Some students want to keep shirts

Ash Schiller

The proposal to redesign the game-day shirts has received mixed reactions.

“Whatever we do, we need to be unified,” said last year’s ASUSU Athletics Vice President, Tyler Olsen, who helped create the current game-day shirts.

Olsen expressed concern that unless there is a big marketing effort made, not everyone will buy the new shirts and the crowd will be wearing many different shirts.

Toni Lehman, a senior studying exercise science, said, “The cool thing about the [current] game-day shirt is that it gives unity. If they switch, the crowd will be half new, half old and it will ruin it.”

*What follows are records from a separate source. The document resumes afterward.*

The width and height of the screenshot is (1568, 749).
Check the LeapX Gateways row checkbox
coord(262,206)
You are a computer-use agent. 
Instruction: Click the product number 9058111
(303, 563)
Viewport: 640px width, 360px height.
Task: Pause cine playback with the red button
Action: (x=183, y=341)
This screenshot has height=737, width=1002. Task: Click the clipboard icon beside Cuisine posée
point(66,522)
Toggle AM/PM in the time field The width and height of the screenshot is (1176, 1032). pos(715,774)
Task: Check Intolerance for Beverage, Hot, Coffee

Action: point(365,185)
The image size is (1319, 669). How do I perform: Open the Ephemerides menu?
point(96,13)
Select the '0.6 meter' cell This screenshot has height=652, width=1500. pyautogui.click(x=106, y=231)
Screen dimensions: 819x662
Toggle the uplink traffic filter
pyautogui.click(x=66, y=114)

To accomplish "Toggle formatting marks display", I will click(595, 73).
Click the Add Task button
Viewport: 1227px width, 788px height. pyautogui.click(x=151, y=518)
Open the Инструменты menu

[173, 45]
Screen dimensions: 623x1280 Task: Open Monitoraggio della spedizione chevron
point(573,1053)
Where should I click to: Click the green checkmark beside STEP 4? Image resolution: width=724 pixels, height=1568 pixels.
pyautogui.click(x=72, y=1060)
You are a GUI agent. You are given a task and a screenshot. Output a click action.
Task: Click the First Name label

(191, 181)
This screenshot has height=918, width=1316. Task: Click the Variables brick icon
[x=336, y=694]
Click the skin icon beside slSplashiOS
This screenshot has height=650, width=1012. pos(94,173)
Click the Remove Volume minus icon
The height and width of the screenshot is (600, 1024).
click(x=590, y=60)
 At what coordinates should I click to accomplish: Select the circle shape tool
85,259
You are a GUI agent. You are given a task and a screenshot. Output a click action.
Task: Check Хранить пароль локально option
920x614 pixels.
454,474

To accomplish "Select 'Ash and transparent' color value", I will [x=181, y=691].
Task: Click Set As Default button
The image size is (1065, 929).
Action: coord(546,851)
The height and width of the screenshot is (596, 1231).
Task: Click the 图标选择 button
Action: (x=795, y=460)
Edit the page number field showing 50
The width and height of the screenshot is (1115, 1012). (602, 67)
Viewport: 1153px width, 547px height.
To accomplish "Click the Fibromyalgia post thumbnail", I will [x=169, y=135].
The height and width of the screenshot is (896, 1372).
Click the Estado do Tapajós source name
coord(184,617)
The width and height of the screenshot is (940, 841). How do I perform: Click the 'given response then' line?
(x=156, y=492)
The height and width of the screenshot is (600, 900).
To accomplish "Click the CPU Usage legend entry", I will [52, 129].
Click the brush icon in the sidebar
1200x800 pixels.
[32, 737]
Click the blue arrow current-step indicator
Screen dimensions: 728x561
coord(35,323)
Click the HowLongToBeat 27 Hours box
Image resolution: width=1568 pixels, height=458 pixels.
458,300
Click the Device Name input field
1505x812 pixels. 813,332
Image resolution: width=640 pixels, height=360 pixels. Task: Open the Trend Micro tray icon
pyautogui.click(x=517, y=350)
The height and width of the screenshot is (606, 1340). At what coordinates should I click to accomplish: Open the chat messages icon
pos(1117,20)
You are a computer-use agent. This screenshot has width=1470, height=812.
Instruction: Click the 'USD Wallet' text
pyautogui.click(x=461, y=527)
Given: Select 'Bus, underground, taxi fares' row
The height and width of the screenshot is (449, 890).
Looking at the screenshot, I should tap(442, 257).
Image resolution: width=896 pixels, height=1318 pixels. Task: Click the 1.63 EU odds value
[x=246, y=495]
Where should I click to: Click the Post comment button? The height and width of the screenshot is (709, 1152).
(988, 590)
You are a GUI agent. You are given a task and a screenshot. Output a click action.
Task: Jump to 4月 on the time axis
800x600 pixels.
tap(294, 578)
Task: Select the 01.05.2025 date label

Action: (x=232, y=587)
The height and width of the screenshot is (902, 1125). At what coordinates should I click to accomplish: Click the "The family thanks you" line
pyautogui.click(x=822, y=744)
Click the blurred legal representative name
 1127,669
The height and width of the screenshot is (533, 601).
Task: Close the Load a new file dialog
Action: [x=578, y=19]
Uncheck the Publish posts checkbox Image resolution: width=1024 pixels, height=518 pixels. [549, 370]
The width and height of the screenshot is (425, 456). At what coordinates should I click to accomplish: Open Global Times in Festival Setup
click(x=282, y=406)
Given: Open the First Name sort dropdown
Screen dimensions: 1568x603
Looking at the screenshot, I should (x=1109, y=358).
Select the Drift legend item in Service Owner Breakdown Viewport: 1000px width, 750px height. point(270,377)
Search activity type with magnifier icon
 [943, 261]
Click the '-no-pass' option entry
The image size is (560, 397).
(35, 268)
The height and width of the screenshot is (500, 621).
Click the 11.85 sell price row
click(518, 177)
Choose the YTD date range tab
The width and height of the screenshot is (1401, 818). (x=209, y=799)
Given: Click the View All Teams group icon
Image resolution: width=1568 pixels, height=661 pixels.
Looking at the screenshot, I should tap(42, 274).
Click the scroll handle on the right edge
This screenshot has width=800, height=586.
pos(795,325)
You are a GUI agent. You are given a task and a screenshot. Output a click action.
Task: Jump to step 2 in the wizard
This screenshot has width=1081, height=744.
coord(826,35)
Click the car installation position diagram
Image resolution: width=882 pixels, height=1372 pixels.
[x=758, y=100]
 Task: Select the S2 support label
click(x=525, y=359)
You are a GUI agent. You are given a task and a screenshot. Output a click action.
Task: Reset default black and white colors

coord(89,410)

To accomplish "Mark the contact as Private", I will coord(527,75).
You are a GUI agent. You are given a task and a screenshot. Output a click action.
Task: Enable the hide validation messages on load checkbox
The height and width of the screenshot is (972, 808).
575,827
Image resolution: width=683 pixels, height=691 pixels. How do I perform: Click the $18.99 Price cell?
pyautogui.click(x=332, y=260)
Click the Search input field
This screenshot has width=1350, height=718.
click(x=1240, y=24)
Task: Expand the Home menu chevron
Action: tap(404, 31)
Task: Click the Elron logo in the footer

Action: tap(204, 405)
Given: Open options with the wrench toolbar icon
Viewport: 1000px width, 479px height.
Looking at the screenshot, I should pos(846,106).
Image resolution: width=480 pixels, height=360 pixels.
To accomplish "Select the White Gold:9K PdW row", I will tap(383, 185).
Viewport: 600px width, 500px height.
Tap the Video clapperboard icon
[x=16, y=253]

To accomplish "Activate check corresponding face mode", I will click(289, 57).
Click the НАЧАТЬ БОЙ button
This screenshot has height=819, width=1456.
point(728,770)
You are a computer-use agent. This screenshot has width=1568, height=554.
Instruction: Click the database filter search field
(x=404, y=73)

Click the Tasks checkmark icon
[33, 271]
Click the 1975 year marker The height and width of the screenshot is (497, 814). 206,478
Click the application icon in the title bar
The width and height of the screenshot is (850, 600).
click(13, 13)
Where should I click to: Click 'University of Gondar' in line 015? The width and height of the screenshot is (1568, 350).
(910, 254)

Olsen said he will support Jimi Jorgensen, current ASUSU athletics vice president, in whatever he decides. However, Olsen recommended forming an ad hoc committee to give feedback about what people in the university and community want.

“If the majority wants to change it, then we should change it,” he said.

During the men’s basketball game Friday, the opinion of everyone approached, including that of Big Blue, was to keep the shirts.

“The game day shirts, I like them. Keep them,” he said.

Avon resident Dennis Hansen said, “Why change a tradition? We’ve got it going, stay with it.”

Hansen’s 11-year-old grandson, Trace, said he loves his game-day shirt and wears it even when he’s not at basketball games.

Staci Meacham, a sophomore in music therapy, said she is also against the change.

“Keep them,” she said, “It is the coolest thing to see the entire student section in the same shirt.”

Lee Badger, owner of Lee’s Marketplace, has sold between 9,000-10,000 game-day shirts in his stores.

“I have a hard time with them wanting to change the whole design,” he said, adding that he is especially concerned if they change the color of the shirt. “You’ve got this sea of blue created. It would scare me to change to another color,” he said.

“I have never seen the community more involved with the Aggies than the last few years with these shirts,” he said. “I don’t think everyone is going to go out and buy a new shirt. If we stay with this one, we will have more people with a common shirt and a common cause.”

Olsen said he likes the current design. He said the No. 1 on the front gives “almost a feeling of arrogance. It says, ‘We’re number one, you can’t be number one.’

“I think it looks so intimidating from the floor,” he said. “It is unique. You can see someone from a quarter of a mile away and know they’re an Aggie fan.”

However, Jorgenson was quoted in a Feb. 28 Statesman article saying, “we encourage students to design the front of the shirt.”

“We don’t necessarily have to keep the back the way it is, but most complaints are about the front,” he said.

Olsen said he is concerned about marketing the shirts because right now, there is no marketing taking place. It took a lot of time out of his schedule to get the shirts out to fans, he said.

“Tyler did such a good job getting the shirts out to where the community has access to them,” said Alisha Jarrett, a senior in family consumer and human development. “It is kind of a slap in the face to Tyler to go out and design new ones,” she said.

Jarrett noted that the shirts can be seen all over campus.

Olsen said another thing to consider is if new shirts would be cost effective for families in the community. New shirts every year would not be possible, he said, but maybe every other year.

“My goal is to have a blue stadium, whether wearing this game-day shirt or another one,” Olsen said.